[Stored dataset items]
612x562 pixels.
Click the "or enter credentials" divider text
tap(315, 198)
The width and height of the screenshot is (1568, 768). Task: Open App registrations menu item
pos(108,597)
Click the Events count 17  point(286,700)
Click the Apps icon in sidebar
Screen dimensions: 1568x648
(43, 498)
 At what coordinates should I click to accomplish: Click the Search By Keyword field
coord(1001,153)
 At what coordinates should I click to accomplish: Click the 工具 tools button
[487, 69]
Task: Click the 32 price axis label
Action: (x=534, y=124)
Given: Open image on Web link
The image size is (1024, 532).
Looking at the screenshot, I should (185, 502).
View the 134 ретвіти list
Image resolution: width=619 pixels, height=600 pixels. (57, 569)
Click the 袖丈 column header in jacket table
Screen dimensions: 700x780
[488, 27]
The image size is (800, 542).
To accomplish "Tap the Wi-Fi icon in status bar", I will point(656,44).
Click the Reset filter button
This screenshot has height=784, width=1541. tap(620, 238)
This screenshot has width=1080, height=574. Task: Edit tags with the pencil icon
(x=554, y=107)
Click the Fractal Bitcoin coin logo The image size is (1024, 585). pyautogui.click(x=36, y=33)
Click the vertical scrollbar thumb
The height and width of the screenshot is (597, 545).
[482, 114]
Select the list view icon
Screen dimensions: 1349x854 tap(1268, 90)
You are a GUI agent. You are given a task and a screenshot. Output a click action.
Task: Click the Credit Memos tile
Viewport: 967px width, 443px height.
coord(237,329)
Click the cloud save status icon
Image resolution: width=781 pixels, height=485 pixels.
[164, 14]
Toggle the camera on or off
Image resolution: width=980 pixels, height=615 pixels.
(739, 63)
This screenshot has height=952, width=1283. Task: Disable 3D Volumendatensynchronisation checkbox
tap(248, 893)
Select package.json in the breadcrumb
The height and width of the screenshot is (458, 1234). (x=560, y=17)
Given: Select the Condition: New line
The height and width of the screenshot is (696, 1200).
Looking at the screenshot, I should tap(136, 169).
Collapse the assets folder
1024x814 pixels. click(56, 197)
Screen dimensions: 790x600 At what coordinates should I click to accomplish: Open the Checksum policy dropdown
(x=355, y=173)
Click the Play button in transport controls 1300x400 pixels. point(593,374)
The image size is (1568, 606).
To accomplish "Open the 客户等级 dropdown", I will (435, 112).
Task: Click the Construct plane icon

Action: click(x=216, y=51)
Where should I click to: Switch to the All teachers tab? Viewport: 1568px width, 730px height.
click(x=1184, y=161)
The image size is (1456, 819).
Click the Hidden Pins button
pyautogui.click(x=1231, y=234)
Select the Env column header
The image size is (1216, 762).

• _YOUR ASSIGNMENT_: What you return must be an exact retyping of the lines above starting at the line with "Select the list view icon" and ending at the line with "Click the cloud save status icon", and nothing besides.

• _RESULT FOR THIS TASK_:
Select the list view icon
Screen dimensions: 1349x854 tap(1268, 90)
You are a GUI agent. You are given a task and a screenshot. Output a click action.
Task: Click the Credit Memos tile
Viewport: 967px width, 443px height.
coord(237,329)
Click the cloud save status icon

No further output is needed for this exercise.